Calcutts Ironworks was an ironworks in Jackfield, in Shropshire, England. It was established in 1767, and production ceased in 1828. The works became an important producer of cannon.

==Location==
The site was on the River Severn, in Ironbridge Gorge about 1 mi east of Ironbridge. The location is .

==History==
In 1767 George Matthews leased the site from Sir Onesiphorus Paul, and he built two furnaces, the bellows being operated by water wheels; the site produced pig iron. In 1778 Matthews was one of a partnership.

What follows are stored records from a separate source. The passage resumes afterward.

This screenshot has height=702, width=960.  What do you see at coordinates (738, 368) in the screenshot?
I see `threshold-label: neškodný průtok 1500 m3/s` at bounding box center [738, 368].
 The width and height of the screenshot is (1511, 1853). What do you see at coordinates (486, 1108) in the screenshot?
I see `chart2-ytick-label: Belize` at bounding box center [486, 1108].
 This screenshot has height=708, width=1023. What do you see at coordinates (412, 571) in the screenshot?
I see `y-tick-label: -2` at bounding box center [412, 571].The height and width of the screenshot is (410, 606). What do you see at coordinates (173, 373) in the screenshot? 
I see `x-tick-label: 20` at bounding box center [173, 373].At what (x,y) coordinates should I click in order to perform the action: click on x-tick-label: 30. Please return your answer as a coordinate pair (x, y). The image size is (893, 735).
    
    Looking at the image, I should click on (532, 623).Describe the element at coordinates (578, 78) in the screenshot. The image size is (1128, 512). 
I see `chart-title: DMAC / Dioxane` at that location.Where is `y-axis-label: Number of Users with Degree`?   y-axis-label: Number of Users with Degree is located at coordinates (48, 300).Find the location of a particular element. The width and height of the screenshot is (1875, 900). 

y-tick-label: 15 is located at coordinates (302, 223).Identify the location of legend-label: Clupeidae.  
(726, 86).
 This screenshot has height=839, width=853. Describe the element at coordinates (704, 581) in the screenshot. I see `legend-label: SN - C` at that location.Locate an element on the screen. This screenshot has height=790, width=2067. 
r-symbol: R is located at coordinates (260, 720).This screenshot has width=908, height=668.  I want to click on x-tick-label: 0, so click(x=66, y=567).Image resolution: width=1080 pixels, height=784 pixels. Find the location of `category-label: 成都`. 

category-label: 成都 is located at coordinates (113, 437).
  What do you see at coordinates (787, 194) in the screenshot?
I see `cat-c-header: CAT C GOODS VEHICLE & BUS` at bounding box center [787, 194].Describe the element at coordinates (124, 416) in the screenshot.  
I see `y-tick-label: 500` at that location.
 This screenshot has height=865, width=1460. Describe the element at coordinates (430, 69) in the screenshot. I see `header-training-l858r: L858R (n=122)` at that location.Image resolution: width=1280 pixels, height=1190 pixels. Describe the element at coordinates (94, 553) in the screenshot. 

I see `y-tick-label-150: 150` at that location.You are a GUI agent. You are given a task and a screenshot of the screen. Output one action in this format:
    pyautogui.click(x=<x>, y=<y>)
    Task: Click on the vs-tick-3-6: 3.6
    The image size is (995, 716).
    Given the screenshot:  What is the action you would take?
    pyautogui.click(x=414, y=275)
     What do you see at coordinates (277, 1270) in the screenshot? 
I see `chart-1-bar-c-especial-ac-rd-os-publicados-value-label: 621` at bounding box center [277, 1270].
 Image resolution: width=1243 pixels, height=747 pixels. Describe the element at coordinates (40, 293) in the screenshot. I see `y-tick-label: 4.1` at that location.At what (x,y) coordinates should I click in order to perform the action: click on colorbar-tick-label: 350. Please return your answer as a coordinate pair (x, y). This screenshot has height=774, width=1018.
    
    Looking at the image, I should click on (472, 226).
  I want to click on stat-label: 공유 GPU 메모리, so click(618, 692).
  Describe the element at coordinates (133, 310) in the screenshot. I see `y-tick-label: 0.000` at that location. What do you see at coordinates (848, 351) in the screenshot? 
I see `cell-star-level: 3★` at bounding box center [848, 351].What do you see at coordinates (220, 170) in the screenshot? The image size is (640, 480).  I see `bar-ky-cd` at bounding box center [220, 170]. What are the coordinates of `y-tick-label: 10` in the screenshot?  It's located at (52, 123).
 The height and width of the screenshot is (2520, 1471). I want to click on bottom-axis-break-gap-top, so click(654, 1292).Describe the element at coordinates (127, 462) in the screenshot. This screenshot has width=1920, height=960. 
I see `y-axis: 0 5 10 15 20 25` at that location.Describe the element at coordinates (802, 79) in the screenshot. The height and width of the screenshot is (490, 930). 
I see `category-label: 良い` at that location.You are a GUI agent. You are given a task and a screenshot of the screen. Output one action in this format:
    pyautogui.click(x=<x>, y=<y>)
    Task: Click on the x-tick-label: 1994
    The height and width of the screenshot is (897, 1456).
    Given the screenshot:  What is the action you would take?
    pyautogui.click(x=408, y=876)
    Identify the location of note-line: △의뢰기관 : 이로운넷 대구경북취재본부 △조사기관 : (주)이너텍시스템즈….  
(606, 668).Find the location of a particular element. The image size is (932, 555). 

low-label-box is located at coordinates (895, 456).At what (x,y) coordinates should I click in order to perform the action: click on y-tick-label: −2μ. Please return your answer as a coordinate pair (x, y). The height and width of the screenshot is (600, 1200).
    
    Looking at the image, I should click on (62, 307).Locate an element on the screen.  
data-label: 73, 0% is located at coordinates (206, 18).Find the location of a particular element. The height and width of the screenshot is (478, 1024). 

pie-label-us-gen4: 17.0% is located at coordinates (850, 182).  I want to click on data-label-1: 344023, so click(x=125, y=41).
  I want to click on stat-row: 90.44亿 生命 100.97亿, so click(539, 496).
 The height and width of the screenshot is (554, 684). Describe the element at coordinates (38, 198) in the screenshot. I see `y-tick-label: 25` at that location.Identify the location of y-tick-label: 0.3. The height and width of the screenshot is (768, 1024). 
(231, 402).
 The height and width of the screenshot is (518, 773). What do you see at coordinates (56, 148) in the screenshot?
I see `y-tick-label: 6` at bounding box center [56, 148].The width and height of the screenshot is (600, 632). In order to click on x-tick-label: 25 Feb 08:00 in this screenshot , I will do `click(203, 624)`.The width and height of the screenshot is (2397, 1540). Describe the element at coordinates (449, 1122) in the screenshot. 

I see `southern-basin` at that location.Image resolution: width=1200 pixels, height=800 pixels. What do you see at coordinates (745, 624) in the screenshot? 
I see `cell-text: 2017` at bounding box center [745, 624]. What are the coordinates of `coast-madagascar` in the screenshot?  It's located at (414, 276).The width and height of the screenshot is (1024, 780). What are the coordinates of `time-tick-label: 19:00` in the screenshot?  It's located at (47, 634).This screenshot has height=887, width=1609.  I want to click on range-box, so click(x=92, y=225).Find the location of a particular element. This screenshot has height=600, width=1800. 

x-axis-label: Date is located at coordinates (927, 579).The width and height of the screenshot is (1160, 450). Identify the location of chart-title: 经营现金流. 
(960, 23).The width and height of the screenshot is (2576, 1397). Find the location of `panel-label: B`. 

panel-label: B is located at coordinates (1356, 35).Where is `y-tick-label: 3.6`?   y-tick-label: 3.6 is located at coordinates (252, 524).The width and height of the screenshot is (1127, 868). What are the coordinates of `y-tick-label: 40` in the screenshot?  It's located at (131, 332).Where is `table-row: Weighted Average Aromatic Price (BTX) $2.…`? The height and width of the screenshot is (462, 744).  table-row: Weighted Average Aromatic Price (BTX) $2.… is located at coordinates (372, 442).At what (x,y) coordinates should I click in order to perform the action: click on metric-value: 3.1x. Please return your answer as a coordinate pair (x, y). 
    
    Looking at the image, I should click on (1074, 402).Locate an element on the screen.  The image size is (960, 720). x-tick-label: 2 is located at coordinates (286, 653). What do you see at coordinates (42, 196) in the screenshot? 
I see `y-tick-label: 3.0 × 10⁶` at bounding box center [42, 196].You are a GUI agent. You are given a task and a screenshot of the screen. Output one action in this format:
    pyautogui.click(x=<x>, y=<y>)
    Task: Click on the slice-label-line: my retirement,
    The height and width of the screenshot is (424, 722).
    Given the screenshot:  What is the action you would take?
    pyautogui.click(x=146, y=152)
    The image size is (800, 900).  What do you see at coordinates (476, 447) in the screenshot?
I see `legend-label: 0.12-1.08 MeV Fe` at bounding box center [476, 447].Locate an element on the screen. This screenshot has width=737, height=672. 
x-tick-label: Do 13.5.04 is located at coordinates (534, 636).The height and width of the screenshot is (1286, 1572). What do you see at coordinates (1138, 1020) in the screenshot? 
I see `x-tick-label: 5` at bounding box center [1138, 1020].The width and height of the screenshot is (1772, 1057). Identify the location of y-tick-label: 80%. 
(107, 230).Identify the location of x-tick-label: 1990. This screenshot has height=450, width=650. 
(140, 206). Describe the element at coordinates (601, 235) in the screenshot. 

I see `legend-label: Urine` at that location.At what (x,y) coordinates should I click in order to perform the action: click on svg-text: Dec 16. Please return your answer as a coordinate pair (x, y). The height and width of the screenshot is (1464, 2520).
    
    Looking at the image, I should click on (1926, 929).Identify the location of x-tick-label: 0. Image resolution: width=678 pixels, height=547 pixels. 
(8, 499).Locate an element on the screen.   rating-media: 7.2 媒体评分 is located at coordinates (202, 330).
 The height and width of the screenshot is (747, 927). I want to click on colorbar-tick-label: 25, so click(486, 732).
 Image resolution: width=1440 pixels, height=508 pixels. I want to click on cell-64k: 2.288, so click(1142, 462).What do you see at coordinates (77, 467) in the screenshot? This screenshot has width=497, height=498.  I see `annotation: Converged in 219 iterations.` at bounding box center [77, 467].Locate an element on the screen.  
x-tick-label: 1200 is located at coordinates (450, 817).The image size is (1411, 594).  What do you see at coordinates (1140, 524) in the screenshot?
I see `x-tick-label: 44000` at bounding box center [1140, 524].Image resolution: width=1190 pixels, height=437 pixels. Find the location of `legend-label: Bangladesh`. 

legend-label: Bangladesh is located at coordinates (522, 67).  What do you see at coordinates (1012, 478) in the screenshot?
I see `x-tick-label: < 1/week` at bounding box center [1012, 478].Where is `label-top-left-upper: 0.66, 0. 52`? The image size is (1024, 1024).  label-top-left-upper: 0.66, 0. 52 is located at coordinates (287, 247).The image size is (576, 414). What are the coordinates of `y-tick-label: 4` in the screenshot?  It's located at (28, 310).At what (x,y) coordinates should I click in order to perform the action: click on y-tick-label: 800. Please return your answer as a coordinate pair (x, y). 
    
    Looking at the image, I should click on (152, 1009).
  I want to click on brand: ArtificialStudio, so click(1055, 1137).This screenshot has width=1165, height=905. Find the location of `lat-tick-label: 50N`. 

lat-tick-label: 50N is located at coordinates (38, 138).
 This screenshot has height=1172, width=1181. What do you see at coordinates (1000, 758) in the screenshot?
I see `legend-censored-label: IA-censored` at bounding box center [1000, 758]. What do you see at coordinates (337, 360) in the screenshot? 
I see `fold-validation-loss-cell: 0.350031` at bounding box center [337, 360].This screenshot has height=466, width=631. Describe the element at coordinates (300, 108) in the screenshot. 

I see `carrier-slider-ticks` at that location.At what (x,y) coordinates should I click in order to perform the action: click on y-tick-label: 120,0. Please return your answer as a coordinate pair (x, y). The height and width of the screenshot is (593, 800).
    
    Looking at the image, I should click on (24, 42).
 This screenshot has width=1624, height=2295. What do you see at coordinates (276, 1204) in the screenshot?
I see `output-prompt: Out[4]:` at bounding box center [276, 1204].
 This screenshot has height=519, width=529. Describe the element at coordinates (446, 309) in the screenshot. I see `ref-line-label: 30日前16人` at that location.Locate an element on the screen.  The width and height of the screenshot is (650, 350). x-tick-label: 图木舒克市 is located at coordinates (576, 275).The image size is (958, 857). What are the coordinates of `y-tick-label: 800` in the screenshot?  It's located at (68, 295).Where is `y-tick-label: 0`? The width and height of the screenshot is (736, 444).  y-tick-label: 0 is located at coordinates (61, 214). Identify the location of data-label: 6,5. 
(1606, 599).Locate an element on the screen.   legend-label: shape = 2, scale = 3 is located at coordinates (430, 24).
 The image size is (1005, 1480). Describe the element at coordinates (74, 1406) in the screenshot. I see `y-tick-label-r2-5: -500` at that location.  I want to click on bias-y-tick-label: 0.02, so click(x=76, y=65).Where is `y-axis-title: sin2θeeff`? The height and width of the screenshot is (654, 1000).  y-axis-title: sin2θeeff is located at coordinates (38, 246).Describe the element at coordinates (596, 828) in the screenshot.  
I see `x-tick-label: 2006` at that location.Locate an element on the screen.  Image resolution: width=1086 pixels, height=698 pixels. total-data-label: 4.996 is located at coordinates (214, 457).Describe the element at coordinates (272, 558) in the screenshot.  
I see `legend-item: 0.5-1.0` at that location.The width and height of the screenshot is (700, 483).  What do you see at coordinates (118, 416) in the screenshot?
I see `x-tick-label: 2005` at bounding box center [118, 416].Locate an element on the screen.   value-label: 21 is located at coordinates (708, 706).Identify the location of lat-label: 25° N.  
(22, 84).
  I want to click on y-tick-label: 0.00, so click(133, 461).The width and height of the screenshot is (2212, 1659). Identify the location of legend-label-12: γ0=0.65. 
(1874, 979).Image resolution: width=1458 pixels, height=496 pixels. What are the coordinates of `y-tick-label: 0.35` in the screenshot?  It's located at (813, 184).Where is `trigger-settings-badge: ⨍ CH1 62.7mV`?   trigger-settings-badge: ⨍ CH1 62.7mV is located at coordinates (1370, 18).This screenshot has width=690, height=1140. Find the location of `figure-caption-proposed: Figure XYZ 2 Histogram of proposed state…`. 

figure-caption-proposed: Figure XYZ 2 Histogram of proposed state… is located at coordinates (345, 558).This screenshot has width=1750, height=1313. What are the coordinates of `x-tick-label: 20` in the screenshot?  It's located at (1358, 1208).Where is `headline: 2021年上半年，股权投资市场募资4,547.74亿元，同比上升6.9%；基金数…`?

By 1786, when the operators were Baille, Pocock and Co., the site had two blast furnaces, which could each produce 40 tons of iron a week, air furnaces, two bar iron forges and three steam engines. The site manufactured cannon.

In that year the lease was bought by Alexander Brodie, a Scottish blacksmith from London. He closed the forge; in the foundry he produced mainly a ship's stove (his patent design) and cannon. By 1796 he was making 32-pounder cannon, and by about 1804 there were four furnaces. It was one of only three sites in the country with a steam-powered boring mill; cannons were bored eleven at a time. They were shipped to Bristol, for naval use. This was the period of the Napoleonic Wars; the site was visited by William V, Prince of Orange during a tour of Shropshire.

Brodie died in 1811, and his nephew, also Alexander Brodie, took over. By 1815 the works had fallen into disrepair. About 1817 the works was leased by William Hazledine, and he produced iron unprofitably for a few years. The last furnace was closed in 1828. He gave up the lease in 1831; the foundry was demolished in 1836.